=== Entries supplied ===

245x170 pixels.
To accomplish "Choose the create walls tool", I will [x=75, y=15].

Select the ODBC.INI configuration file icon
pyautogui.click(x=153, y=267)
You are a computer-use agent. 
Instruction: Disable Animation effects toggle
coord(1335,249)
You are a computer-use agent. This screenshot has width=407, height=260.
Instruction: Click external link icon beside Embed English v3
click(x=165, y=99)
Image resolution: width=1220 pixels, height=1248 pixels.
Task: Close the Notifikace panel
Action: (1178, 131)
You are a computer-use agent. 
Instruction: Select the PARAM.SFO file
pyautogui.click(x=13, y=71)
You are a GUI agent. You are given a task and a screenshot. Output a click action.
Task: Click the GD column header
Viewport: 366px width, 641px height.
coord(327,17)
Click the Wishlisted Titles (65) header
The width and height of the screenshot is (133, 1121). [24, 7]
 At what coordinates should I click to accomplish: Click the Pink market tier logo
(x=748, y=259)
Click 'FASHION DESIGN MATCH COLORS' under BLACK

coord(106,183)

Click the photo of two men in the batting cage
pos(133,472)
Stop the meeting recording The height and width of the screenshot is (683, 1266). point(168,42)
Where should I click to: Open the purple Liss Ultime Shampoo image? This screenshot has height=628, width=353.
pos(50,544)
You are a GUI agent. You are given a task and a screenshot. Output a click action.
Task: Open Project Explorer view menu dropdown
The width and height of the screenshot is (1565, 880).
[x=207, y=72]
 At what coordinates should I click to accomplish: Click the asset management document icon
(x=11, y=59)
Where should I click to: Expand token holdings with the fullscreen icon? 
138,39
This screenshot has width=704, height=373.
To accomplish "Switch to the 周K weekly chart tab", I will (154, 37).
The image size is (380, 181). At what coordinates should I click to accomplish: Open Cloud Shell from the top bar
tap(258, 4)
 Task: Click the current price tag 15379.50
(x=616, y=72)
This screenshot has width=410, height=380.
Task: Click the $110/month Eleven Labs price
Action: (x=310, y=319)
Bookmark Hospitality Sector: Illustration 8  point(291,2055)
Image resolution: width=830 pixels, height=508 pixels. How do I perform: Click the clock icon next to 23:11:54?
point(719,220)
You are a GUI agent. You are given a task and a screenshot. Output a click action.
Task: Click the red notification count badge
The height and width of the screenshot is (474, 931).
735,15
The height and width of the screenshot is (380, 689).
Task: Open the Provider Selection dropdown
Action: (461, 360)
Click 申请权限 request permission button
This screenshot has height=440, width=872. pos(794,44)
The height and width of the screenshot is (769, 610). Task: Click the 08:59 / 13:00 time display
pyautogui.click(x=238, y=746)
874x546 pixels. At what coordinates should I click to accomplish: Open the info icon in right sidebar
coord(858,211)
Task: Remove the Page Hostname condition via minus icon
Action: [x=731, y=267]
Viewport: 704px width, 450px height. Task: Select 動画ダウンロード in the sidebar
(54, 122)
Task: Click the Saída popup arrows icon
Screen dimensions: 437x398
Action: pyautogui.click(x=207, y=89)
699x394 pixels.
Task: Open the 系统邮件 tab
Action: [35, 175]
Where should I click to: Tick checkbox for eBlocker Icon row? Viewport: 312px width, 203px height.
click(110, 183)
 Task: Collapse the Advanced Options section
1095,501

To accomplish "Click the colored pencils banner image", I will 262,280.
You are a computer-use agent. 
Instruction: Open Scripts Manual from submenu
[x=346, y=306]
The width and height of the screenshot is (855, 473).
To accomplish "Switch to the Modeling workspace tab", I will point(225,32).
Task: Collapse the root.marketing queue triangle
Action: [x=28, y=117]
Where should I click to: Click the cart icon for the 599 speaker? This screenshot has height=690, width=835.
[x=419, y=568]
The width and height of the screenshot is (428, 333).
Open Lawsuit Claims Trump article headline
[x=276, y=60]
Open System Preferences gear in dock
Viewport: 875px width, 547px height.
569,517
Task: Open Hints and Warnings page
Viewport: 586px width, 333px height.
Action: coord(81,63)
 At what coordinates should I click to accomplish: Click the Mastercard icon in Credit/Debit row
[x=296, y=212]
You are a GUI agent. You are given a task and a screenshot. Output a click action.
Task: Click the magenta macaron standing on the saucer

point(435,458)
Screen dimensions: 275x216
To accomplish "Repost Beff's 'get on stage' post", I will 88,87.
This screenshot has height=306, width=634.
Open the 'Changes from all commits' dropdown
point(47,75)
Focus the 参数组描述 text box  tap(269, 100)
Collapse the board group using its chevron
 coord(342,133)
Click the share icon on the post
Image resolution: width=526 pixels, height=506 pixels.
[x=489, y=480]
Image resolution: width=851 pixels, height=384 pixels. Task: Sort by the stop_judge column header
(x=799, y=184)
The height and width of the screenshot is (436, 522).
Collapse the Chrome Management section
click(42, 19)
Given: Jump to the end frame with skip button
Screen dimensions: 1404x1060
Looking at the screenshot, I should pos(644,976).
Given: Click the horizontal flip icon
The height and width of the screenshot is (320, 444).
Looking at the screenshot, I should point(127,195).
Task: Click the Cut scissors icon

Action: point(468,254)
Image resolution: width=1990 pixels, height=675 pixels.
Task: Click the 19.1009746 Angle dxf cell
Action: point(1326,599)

===

> _Do this_
Could you reproduce every line, from the one containing "in Credit/Debit row" through the one containing "(x=799, y=184)", with both included?

> _Exercise solution_
 At what coordinates should I click to accomplish: Click the Mastercard icon in Credit/Debit row
[x=296, y=212]
You are a GUI agent. You are given a task and a screenshot. Output a click action.
Task: Click the magenta macaron standing on the saucer

point(435,458)
Screen dimensions: 275x216
To accomplish "Repost Beff's 'get on stage' post", I will 88,87.
This screenshot has height=306, width=634.
Open the 'Changes from all commits' dropdown
point(47,75)
Focus the 参数组描述 text box  tap(269, 100)
Collapse the board group using its chevron
 coord(342,133)
Click the share icon on the post
Image resolution: width=526 pixels, height=506 pixels.
[x=489, y=480]
Image resolution: width=851 pixels, height=384 pixels. Task: Sort by the stop_judge column header
(x=799, y=184)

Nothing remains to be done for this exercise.